Sunday, March 26, 2006

 

The Answer is Not 42

I have a question for the atheists out there, and you know who you are, Mark. The current cosmological theory is that, about 15 billion years ago, the universe went from a hot very dense marble to roughly the current universe in a trillionth of a second, if not less. What then is the difference, really, between that current theory and the two words of the Vulgate, fiat lux?

I'm serious.

Comments:
Excellent question, deserving a comparable answer. All I have is this: The cosmological theory is that - a scientific theory whose genesis was the observation that the (known) universe is expanding. Curiously, this universe seems to have come bundled with some cosmological values without which we wouldn't have come to be - the strength of gravity, for example, or the amount of hydrogen. So some scientists believe there may have been many other big bangs, trillions of them, perhaps, spread over an eternity that makes 14 billion seem like a fingersnap! Every now and then, one of these bangs in such a way that life becomes possible, and the rest is (or beomes) history. Bill Bryson (Short history of nearly everything) quotes Columbia scientist Edward tryton: "In answer to the question why it happened, i offer the modest proposal that our universe is simply one of those things which happen from time to time". A far cry from Fiat lux, surely!
 
In other words, there's no real difference.
 
ok, try again, Mark!
Fiat lux implies at least:
* an entity external to the universe (or rather the multiverse, as the multiple uninverses of the multiple bangs are called).

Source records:
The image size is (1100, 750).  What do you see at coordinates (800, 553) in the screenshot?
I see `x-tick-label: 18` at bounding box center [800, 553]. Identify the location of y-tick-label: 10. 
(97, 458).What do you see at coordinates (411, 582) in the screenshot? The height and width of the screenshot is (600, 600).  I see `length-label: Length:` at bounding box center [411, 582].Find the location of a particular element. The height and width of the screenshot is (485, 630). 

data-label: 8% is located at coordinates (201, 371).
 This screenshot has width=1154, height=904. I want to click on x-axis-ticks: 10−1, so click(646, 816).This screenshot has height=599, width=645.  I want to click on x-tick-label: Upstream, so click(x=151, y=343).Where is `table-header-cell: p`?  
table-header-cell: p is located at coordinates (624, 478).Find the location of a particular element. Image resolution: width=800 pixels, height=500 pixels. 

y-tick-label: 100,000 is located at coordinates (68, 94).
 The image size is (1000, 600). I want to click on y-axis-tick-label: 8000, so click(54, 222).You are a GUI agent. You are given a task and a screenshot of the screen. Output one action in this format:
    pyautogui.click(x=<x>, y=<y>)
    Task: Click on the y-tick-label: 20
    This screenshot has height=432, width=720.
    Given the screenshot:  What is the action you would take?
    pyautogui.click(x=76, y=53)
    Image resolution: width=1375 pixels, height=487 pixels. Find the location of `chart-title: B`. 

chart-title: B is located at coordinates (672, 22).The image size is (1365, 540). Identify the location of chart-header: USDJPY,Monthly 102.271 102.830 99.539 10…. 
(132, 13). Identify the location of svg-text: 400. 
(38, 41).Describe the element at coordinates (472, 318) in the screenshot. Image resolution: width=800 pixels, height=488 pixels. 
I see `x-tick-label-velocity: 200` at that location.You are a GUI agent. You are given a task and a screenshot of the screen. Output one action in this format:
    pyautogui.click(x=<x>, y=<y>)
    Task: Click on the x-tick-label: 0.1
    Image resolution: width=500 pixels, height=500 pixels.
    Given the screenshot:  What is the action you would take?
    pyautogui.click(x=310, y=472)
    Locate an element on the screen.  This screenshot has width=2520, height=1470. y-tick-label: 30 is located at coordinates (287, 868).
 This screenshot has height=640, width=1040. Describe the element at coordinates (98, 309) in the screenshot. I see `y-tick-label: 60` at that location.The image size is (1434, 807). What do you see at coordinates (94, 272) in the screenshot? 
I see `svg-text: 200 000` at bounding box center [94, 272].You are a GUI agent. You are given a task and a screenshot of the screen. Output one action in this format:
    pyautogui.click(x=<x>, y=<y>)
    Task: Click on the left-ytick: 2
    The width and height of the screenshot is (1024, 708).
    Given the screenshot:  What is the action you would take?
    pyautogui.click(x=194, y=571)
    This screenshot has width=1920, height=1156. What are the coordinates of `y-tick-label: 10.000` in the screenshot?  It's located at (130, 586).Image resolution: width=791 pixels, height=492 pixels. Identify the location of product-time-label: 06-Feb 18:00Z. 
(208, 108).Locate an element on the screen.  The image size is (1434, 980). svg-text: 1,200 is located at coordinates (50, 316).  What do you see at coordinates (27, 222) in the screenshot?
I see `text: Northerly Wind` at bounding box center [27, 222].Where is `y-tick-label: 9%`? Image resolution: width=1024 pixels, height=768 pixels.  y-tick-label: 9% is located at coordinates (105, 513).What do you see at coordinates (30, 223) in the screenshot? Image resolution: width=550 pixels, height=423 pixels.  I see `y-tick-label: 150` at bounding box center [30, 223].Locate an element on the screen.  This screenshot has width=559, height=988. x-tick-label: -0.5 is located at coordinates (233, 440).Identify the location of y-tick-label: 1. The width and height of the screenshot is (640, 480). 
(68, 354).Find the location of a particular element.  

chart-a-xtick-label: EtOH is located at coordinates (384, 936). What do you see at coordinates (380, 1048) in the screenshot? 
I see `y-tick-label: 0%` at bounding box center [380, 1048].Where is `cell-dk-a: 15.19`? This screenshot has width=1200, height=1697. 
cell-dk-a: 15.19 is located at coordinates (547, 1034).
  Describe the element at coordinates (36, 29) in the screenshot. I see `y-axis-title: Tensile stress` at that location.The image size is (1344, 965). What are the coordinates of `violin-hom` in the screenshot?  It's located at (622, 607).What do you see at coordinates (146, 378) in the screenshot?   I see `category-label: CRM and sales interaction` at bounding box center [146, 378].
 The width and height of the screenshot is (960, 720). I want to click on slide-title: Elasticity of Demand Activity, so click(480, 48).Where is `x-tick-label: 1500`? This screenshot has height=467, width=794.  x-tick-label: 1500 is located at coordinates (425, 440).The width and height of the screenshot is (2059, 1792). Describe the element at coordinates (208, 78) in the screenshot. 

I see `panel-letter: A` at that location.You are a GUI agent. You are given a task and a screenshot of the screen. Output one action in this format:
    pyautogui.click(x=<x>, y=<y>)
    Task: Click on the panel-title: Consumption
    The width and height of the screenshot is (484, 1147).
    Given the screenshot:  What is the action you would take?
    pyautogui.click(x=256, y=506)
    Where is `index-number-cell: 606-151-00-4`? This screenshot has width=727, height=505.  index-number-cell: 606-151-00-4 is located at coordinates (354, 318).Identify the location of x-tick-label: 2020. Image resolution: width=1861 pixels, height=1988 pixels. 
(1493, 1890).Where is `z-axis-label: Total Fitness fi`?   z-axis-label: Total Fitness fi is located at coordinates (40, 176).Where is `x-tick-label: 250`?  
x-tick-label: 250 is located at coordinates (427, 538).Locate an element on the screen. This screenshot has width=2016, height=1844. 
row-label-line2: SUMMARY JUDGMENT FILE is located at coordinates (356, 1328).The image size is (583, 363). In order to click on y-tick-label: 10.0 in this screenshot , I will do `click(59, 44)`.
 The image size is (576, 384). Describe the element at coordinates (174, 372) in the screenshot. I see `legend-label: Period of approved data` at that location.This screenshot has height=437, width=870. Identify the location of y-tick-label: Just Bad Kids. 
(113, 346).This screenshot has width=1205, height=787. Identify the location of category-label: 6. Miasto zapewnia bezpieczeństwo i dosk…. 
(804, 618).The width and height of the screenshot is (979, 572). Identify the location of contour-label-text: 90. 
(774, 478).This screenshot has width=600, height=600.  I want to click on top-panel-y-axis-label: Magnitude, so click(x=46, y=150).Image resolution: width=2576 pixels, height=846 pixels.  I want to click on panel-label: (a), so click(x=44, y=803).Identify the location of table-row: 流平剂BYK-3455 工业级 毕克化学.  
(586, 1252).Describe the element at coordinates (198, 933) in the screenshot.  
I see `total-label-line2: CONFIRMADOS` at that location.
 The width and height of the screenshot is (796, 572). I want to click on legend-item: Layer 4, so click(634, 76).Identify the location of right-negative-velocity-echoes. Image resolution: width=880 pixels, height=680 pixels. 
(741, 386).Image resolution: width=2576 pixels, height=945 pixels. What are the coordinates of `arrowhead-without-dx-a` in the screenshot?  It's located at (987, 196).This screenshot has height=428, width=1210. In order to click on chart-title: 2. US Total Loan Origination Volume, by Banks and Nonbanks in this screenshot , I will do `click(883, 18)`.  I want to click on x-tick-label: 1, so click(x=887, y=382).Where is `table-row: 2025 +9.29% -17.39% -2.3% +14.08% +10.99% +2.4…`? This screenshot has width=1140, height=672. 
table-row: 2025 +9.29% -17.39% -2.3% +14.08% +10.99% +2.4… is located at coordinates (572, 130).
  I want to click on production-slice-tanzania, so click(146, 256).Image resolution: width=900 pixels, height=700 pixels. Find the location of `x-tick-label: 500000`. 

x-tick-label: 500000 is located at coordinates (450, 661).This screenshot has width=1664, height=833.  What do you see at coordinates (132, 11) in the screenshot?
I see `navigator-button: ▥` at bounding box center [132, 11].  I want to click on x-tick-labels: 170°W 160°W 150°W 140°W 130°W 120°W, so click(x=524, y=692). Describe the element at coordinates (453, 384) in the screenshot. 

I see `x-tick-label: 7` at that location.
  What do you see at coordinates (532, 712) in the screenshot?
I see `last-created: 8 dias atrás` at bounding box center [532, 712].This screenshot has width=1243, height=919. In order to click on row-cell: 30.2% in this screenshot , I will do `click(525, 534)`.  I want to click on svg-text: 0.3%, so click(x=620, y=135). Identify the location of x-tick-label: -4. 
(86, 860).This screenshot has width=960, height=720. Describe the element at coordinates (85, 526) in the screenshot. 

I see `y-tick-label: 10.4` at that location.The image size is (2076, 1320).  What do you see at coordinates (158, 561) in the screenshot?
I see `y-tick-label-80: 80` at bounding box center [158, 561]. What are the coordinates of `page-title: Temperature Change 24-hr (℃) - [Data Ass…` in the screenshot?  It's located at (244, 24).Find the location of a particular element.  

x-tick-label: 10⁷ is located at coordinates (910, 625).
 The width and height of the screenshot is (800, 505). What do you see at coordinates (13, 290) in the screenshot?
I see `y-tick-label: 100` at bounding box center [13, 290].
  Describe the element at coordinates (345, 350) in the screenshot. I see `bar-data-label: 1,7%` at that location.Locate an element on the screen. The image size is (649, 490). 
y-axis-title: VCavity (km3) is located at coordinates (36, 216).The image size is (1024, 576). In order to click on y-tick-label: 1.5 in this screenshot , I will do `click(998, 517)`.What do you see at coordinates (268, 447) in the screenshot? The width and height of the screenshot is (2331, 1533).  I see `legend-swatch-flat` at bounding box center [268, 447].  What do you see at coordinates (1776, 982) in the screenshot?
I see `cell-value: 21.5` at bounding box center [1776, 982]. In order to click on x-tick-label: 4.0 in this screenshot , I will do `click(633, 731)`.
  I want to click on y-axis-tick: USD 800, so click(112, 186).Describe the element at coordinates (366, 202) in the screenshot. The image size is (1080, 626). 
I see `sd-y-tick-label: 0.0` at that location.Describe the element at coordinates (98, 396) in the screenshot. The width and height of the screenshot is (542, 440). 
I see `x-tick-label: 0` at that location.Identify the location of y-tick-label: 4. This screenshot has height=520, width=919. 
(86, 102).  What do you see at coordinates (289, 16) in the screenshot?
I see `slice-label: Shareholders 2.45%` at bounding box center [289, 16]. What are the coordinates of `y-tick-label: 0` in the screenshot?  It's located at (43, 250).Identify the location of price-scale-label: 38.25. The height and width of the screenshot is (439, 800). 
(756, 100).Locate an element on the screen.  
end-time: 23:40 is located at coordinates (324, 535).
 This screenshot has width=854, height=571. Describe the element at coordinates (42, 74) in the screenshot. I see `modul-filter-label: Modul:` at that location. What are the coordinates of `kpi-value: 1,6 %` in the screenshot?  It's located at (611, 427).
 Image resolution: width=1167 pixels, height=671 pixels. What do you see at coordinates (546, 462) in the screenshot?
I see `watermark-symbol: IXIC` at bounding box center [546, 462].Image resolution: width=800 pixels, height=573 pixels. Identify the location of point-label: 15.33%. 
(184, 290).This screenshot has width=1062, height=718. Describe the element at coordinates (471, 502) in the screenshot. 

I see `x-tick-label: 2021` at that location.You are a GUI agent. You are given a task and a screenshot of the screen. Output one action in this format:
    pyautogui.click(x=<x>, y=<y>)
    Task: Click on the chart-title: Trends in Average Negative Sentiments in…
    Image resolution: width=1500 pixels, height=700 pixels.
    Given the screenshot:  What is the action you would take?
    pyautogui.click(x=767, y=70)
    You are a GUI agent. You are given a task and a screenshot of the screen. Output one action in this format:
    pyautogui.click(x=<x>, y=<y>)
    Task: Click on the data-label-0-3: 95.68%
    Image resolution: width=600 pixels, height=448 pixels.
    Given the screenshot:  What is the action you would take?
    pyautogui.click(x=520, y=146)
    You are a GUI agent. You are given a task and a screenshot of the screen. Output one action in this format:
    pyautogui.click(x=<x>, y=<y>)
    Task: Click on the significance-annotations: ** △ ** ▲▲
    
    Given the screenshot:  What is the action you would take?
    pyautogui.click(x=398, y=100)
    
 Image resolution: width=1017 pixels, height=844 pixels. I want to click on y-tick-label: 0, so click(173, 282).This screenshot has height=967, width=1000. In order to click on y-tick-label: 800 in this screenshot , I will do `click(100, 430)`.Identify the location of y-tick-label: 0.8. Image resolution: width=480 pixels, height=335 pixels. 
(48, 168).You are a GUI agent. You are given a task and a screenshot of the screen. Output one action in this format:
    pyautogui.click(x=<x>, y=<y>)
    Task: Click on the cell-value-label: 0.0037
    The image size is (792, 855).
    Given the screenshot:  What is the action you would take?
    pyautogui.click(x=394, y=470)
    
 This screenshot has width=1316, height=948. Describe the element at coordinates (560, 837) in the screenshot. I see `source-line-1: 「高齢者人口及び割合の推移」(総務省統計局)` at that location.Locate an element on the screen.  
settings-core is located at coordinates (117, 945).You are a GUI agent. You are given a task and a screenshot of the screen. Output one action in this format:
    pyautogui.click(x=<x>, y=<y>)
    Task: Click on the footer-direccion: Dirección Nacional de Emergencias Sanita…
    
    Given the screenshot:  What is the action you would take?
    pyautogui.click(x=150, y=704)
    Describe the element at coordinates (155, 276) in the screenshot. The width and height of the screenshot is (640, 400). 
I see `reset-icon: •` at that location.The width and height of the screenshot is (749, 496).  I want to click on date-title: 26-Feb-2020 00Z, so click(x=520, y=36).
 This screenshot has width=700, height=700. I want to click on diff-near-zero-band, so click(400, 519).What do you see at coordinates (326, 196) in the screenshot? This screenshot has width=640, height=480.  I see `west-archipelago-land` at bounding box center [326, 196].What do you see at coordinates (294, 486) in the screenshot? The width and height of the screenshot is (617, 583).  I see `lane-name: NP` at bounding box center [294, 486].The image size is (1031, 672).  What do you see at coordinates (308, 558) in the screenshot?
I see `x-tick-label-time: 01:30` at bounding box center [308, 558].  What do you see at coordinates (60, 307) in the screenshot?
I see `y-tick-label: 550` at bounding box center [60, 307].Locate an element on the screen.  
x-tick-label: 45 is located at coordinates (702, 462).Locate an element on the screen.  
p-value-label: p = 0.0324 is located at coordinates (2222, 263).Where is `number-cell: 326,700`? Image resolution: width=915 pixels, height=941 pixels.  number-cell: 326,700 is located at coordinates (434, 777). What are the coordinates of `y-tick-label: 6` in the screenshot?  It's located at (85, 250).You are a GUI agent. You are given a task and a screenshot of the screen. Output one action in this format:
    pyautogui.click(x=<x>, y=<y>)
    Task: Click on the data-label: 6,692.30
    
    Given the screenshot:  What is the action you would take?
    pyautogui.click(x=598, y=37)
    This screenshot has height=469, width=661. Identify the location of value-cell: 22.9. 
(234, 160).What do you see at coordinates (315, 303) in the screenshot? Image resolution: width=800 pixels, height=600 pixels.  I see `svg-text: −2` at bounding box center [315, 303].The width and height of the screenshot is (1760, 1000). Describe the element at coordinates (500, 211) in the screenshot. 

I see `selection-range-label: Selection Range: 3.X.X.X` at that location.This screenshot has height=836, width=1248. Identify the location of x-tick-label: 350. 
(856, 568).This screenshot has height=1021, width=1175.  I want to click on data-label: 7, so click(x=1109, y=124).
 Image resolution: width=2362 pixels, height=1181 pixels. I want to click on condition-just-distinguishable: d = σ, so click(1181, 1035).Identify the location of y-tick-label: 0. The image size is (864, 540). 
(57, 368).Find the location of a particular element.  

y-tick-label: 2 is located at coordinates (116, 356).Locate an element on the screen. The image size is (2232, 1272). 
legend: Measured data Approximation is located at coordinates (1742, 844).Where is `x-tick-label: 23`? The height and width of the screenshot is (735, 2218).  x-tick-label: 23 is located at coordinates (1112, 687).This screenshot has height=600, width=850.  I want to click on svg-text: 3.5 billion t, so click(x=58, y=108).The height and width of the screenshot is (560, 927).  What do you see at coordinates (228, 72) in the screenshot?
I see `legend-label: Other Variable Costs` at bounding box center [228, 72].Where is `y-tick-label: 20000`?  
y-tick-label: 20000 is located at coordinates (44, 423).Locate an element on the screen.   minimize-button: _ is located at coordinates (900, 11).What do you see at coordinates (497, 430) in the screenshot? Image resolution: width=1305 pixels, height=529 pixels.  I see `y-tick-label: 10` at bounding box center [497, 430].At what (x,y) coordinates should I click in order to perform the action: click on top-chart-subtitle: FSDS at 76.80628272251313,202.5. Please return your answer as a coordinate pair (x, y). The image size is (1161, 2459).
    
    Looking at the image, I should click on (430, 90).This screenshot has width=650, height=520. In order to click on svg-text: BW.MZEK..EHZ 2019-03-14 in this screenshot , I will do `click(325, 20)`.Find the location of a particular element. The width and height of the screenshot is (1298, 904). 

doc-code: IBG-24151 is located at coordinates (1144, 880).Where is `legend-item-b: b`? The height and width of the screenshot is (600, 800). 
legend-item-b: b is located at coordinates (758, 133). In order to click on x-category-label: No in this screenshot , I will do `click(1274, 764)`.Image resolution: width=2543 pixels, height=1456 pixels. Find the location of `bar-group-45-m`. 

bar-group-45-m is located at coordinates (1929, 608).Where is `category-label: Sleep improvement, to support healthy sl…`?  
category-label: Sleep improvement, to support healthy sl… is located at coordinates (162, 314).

EXERCISE AIM: In the blog post, which two words of the Vulgate are compared with the current cosmological theory? The entries are separate material, apart from the blog post.

EXERCISE RESPONSE: Fiat lux.